At the forefront of the state’s political battles is Trump insisting on a fully attended, 50,000-person Republican National Convention in Charlotte, hampering Republicans’ ability to strike a deal with the Democrats in charge of whether the show will go on. Republicans accuse Cooper of moving reopening goalposts and failing to consult with elected officials before doing so. The state’s health department has flipped the burden to the party, asking the GOP to provide a convention plan that provides for adequate social distancing.

The convention fight is a test for larger political battles on reopening the economy and normal civic life by the November election, a problem dragging down Trump’s reelection chances and Republican candidates in the state.

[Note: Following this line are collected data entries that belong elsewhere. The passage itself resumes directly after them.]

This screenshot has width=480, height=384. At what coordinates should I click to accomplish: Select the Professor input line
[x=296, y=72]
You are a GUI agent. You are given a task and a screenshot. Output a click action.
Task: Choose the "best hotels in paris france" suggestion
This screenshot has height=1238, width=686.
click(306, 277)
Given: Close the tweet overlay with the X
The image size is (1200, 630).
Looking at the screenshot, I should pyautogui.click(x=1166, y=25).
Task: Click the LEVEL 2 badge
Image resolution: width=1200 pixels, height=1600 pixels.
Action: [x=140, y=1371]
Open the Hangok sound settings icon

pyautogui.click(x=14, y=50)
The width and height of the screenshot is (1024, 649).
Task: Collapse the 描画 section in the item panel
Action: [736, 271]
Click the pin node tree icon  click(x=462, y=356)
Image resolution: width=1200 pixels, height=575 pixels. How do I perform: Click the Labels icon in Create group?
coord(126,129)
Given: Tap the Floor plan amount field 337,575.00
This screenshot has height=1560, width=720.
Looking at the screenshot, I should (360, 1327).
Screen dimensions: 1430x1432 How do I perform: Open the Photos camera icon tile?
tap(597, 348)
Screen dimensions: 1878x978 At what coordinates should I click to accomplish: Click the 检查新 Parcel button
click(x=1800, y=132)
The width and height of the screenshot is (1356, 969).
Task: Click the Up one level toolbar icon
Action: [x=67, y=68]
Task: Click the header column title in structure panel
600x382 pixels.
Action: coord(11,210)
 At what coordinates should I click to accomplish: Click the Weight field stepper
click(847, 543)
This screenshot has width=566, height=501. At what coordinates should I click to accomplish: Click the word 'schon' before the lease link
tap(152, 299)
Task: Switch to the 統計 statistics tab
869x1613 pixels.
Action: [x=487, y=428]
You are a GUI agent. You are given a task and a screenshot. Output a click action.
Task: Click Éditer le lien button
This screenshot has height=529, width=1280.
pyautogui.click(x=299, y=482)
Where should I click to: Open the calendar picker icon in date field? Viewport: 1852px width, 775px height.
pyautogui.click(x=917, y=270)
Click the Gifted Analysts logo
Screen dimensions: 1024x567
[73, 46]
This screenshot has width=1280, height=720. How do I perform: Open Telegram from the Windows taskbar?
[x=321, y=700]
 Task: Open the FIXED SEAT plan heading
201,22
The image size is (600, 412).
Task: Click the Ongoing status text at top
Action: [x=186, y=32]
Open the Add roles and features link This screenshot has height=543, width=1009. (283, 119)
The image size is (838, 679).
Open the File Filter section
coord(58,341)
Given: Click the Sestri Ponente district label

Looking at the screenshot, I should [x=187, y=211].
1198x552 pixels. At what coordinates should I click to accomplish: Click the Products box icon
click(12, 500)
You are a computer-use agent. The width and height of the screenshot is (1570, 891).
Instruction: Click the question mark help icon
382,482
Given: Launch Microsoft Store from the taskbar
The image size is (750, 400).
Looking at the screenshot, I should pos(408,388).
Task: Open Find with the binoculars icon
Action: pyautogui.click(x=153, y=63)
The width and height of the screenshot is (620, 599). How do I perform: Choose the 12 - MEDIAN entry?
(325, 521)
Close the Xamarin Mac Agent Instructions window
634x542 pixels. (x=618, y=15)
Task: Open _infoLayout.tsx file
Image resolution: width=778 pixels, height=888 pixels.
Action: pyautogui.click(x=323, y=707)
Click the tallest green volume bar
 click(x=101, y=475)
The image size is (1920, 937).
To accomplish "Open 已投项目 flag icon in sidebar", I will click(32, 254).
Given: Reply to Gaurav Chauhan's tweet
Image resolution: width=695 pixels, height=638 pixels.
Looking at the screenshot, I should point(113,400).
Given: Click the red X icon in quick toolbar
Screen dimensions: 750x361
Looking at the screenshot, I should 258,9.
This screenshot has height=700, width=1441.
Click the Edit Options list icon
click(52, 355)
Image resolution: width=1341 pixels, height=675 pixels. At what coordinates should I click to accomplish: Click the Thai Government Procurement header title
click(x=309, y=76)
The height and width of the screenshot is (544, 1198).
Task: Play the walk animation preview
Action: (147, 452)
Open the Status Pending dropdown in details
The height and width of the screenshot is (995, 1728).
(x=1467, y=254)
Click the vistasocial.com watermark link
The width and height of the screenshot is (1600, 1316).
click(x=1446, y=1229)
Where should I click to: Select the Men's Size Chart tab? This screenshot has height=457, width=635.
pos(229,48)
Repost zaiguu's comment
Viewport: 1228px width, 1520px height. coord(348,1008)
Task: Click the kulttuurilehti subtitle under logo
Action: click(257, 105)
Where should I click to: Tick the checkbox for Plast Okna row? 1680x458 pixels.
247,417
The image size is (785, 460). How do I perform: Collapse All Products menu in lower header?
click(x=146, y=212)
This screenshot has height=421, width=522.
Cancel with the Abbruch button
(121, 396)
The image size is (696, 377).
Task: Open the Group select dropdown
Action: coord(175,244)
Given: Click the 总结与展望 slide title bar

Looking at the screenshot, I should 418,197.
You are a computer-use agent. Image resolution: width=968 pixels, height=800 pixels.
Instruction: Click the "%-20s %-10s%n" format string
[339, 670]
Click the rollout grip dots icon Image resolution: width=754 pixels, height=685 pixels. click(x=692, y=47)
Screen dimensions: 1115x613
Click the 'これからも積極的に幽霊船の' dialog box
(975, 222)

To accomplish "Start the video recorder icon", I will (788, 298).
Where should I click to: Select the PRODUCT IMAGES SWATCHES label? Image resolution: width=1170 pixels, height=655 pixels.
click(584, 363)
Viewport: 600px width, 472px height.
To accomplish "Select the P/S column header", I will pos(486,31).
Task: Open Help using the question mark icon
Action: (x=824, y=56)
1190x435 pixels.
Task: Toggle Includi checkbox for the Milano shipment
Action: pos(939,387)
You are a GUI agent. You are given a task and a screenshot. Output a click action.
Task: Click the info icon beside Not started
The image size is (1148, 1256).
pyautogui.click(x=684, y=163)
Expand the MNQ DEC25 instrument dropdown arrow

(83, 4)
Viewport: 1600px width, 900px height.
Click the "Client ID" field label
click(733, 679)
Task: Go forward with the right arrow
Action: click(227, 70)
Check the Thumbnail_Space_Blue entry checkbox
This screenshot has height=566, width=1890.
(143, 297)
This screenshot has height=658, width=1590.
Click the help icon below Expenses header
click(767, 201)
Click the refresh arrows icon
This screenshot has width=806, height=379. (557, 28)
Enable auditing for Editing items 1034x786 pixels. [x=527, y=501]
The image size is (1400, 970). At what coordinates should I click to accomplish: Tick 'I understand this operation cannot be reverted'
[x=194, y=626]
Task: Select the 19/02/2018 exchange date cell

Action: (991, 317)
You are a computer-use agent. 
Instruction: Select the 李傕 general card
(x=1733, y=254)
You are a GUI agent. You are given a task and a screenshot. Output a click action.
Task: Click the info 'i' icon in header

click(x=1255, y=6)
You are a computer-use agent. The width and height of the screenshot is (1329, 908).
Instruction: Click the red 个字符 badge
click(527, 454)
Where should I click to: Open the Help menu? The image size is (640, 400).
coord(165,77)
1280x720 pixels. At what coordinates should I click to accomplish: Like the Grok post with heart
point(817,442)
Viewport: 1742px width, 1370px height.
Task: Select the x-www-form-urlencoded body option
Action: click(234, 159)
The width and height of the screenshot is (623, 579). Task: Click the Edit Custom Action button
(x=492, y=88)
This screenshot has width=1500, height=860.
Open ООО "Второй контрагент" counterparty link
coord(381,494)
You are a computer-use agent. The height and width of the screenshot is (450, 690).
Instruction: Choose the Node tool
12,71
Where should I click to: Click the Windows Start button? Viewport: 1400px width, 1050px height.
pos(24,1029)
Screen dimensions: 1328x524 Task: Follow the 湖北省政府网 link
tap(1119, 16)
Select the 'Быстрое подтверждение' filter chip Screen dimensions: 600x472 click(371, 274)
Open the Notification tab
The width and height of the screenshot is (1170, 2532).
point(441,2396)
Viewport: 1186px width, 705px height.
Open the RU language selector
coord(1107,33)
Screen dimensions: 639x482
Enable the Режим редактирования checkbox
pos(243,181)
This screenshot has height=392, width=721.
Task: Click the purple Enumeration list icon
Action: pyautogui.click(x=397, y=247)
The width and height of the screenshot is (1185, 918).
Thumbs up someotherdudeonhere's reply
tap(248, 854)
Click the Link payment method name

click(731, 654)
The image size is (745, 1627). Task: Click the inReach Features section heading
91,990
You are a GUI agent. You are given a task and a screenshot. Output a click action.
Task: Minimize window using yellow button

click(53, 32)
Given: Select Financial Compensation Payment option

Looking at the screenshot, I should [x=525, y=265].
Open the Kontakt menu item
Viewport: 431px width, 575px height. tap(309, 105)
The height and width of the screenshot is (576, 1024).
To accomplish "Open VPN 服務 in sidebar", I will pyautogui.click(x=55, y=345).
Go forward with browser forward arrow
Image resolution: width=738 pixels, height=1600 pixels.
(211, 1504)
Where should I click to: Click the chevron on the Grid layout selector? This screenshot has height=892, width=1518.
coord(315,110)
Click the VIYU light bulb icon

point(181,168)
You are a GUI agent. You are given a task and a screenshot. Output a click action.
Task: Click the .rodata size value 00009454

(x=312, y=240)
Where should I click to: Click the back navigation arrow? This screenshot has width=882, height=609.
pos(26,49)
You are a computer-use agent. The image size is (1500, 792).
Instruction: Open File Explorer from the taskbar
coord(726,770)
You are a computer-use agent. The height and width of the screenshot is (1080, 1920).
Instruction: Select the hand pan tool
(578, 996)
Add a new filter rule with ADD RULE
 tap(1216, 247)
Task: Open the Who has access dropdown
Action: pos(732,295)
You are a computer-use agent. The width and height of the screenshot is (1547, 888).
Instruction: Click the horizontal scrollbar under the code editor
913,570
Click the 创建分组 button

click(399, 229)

Forest finds himself in a similar situation to presumptive Democratic presidential nominee Joe Biden.

“Gov. Cooper gets a lot of attention because he does a coronavirus briefing every day. Dan Forest, unfortunately, doesn't have any podium or soapbox to match that,” Wrenn said.

Recent polls consistently show more than half of voters approving of Cooper’s job performance, and the RealClearPolitics average puts him 18 points ahead of Forest.

Some, though, point out that Forest’s problems are larger than the coronavirus. In mid-February, he had just $750,000 in his campaign account, while Cooper had $9.5 million. That is not enough to buy name recognition or run ads criticizing Cooper.

At larger risk is Tillis’s Senate seat. Republicans joke that Cunningham, his challenger, was a low-tier Democratic draft pick whose political career peaked either with one term in the state Senate in the early 2000s or when he was student body president of the University of North Carolina-Chapel Hill in 1995. Yet Cunningham is still giving Tillis a run for his money in the polls.

Republicans, though, long expected the race to be a high-cost, close election no matter who the Democratic challenger was. In 2014, Tillis unseated Democratic incumbent Kay Hagan by just 1.5% of the vote.

But the outcome of the race could largely rest on Trump’s coronavirus response rather than ad spending or grassroots organizing.

“It'll go back to what people decide about coronavirus. If they think Trump did a good job, then Tillis probably wins. If they think Trump did a bad job, it's much tougher for Tillis to win,” Wrenn said.

Fortunately for Tillis, Burr’s insider trading investigation is more of a sideshow than an electoral hurdle for Republicans. “I don't think right now it's affecting the other races,” Wrenn said.

Republicans publicly distance themselves from Burr without condemning him, saying that they await the results from the investigation. But privately, those in the state party must consider their move for the worst-case scenario.

If Burr resigns before Sept. 4, the state would hold two U.S. Senate elections on Nov. 3. If he resigned later, the governor would appoint one of three people recommended by the state Republican Party for the remaining two years of the Senate term. Democrats could potentially use the investigation to paint Republicans as corrupt.

Wrenn added: “It's just a wild card.”

For some North Carolina insiders, the storm is just another dramatic election year. This is the state where a Republican ballot-stuffing scandal led to federal indictments and a 2019 special congressional election. And where Biden threatens to make North Carolina competitive against Trump. The RealClearPolitics polling average has Trump up by just 1 percentage point over his Democratic rival.

And the 2020 challenges it might even bring some welcome changes.

“If there's any sort of silver lining possible, it has forced a lot of people that wouldn't otherwise be technologically savvy to actually have to do more,” Whiteford said. “We're trying to do the best that we can with the situation that we're given.”